Dover Beach is a lyric poem and dramatic monologue written by English poet
Matthew Arnold in 1851. The poem is placed in the shoreline of a ferry port in
Dover, Kent, France and the Strait of Dover, England. That is where Arnold goes
with his wife, who is also mentioned in the poem, for his honeymoon. The poem,
through describing the beach and the channel, talks about human apathy and
misery.

The poem starts by a description of the English Channel, the water body that
separates England from France. He says that the environment is peaceful: there
is a high tide with a beautiful moon. The light on French coast glimmer and
fade, while the English cliffs stand bold over the bay. He invites a listener, his
wife, to sit by the window, see what he is seeing and feel the sweet night air.
The poet then senses something very wrong, describing the spray where the sea
meets the moonlit land. This conscience of the sadness continues for the rest of
the poem. He instructs his wife to listen to the sound of the pebbles as the
waves shift them up and down. He notes this rhythm to be eternally sad.

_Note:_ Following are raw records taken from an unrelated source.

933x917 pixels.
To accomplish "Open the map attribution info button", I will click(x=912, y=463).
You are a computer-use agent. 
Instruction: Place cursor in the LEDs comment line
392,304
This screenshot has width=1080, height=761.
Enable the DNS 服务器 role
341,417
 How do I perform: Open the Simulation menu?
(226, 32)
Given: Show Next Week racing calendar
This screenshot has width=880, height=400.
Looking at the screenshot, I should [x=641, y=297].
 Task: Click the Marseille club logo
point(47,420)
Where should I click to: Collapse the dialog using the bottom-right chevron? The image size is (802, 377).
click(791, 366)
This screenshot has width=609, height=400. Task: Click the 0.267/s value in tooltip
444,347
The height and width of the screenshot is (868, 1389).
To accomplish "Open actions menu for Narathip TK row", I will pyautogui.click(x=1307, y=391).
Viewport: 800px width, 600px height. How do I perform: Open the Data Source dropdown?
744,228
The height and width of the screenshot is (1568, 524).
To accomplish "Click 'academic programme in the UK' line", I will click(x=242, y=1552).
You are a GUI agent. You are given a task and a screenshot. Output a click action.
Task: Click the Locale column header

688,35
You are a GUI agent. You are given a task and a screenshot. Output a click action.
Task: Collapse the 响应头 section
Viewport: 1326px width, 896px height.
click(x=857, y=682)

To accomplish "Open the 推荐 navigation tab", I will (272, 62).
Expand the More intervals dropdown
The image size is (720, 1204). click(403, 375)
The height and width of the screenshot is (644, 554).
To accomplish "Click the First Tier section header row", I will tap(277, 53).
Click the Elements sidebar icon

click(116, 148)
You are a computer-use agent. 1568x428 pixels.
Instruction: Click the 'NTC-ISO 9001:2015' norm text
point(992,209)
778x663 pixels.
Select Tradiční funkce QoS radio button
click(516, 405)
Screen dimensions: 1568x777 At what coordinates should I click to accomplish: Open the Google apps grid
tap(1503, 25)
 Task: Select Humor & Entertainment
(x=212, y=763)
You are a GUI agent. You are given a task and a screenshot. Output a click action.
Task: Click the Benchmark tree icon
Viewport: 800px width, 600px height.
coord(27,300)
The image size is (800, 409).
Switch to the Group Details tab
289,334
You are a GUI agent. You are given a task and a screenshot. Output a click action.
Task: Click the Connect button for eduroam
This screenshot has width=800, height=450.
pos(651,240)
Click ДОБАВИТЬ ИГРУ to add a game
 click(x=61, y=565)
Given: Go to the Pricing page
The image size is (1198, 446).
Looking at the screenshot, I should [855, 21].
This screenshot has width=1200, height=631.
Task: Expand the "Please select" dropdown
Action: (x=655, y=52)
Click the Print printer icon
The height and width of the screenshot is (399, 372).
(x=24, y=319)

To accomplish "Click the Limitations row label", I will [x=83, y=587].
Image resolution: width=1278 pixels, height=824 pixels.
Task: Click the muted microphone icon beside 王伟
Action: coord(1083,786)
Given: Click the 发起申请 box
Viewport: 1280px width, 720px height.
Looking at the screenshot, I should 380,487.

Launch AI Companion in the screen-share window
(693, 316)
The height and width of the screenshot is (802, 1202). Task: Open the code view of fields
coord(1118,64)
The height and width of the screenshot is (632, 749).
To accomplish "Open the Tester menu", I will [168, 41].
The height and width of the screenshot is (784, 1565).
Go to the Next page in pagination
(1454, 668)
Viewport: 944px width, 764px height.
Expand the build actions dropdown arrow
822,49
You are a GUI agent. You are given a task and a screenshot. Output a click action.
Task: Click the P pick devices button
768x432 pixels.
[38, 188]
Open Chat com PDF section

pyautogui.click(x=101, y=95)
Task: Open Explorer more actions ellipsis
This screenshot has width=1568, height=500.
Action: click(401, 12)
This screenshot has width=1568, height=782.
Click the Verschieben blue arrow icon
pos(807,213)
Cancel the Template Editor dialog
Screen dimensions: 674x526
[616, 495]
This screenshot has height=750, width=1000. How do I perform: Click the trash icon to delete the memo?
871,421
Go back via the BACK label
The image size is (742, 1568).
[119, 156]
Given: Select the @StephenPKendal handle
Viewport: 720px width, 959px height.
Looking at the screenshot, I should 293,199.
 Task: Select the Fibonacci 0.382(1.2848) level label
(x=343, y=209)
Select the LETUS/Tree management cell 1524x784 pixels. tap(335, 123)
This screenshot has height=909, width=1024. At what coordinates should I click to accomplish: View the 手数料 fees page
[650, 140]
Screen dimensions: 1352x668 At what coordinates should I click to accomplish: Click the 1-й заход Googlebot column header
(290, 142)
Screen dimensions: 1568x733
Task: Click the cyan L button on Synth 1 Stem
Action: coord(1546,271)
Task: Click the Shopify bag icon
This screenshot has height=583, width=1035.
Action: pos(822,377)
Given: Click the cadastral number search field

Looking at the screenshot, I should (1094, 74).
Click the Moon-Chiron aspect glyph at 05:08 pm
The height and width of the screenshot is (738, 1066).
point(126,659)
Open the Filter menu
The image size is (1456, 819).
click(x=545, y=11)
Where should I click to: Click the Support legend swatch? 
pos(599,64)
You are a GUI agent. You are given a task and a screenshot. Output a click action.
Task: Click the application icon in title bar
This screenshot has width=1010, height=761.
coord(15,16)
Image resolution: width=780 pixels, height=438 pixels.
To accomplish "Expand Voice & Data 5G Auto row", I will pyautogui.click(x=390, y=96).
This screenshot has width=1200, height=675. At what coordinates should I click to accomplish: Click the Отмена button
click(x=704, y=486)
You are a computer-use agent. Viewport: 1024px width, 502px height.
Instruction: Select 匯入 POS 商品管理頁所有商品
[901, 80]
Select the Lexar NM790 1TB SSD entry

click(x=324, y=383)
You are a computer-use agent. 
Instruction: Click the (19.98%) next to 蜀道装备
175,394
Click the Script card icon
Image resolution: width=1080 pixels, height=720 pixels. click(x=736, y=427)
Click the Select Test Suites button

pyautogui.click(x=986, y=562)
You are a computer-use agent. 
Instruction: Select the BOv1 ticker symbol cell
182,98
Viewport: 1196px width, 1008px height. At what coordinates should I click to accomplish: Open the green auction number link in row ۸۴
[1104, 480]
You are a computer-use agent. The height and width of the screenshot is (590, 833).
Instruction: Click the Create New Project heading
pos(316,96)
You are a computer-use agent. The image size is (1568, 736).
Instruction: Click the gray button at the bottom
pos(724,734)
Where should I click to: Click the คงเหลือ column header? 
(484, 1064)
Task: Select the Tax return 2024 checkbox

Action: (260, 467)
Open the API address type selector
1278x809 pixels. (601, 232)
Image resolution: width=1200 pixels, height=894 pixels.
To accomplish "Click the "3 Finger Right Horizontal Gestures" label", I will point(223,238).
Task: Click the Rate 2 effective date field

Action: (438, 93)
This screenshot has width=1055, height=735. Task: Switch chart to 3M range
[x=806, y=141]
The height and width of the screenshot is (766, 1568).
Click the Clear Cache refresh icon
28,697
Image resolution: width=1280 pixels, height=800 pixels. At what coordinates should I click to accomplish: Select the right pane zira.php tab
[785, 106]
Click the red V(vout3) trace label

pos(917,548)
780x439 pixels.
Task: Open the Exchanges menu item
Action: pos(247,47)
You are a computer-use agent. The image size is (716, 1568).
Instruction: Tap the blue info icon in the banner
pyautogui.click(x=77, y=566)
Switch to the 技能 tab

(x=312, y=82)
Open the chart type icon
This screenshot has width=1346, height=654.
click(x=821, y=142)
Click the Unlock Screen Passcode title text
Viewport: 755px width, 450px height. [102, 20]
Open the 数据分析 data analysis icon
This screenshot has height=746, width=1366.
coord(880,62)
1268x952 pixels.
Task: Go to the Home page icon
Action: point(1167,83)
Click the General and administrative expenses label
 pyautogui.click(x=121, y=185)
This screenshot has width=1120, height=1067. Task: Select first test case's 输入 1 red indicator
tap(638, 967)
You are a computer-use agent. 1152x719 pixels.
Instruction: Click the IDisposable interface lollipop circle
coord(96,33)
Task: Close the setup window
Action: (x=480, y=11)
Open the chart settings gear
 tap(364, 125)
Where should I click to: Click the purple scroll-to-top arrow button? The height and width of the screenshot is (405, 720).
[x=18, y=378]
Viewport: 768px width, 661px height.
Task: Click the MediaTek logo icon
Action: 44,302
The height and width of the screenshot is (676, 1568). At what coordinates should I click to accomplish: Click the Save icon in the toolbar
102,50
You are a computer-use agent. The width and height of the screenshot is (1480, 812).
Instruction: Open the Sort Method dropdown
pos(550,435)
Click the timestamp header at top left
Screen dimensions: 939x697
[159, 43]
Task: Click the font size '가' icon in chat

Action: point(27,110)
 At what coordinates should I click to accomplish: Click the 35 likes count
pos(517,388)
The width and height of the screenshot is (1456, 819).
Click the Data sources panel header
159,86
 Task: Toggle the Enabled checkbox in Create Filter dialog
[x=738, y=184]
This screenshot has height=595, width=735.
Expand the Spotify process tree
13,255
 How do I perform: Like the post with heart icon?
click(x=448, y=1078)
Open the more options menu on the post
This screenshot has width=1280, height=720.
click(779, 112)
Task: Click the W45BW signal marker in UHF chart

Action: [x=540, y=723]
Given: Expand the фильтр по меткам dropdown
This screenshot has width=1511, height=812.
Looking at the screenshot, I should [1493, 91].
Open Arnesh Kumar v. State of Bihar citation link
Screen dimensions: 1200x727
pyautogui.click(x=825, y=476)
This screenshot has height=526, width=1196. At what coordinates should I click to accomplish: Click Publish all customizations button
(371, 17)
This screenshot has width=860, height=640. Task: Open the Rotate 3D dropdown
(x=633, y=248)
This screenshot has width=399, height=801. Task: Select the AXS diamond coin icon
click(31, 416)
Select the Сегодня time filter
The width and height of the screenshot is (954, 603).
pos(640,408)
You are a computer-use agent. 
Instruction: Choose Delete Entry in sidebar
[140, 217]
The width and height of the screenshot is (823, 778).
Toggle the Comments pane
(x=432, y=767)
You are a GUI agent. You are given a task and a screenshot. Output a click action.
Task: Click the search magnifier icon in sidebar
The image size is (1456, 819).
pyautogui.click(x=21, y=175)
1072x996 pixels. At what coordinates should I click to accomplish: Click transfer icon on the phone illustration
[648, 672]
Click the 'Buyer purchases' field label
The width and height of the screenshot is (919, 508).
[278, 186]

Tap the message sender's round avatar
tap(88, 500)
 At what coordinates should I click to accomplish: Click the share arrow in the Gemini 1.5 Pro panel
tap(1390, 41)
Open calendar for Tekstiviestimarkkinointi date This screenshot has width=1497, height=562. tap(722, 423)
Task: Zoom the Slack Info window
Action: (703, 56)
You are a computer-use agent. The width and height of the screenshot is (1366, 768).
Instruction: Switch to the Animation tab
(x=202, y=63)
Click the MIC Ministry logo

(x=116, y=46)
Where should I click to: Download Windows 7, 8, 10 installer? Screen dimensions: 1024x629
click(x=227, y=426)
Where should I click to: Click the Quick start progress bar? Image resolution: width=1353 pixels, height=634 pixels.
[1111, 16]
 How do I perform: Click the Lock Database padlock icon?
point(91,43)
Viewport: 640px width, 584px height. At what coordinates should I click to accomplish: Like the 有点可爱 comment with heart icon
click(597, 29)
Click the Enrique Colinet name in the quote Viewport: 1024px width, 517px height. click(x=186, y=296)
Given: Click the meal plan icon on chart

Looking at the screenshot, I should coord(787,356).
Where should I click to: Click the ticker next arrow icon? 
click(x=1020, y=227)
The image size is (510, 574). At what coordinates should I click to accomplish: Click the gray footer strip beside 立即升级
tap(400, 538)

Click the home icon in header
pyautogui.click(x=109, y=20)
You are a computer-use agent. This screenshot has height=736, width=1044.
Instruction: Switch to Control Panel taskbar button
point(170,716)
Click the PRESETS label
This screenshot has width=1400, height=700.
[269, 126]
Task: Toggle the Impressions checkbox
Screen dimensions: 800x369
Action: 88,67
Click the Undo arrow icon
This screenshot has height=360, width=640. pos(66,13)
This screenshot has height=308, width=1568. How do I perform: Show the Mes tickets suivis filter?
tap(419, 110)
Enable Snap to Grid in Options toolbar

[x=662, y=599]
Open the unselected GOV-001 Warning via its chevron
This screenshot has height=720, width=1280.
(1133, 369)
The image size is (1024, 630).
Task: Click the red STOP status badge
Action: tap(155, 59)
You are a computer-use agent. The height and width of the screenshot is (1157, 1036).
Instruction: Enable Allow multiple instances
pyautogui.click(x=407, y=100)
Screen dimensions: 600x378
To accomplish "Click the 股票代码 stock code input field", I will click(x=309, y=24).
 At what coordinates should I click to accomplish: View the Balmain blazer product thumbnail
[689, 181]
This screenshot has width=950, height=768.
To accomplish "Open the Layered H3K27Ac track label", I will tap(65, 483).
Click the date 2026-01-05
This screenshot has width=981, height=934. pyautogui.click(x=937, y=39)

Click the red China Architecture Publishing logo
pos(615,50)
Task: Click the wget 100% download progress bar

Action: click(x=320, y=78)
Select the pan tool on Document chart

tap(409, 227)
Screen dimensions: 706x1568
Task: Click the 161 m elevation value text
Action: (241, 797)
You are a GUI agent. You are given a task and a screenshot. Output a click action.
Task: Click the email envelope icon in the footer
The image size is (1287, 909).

The poet now stops talking about the beauty of his environment and instead
talks about human sadness and apathy. He remembers Greek playwright
Sophocles who also wrote about the sadness he heard on the river Ægean. The
poet tells about how he the sound of the tide brought the thought of human
misery into the playwrights mind. Now the poet had another thought that came
with the sea. Explaining it, the poet describes religious faith to be a sea all
around the earth. But now, all the poet can hear is its melancholy roars as it
withdraws. As it retreats, it is lost to the wind, leaving the world as a naked
barren land.

The poet finally addresses his wife as ‘love’, stating that they should be true to
one another. This is because despite its beauty and variety, the world has no
love or clarity to offer, nor can it provide peace and happiness. The poet then
compares the world to be a dark scene, where battles between unknown
‘ignorant’ armies continue in the night.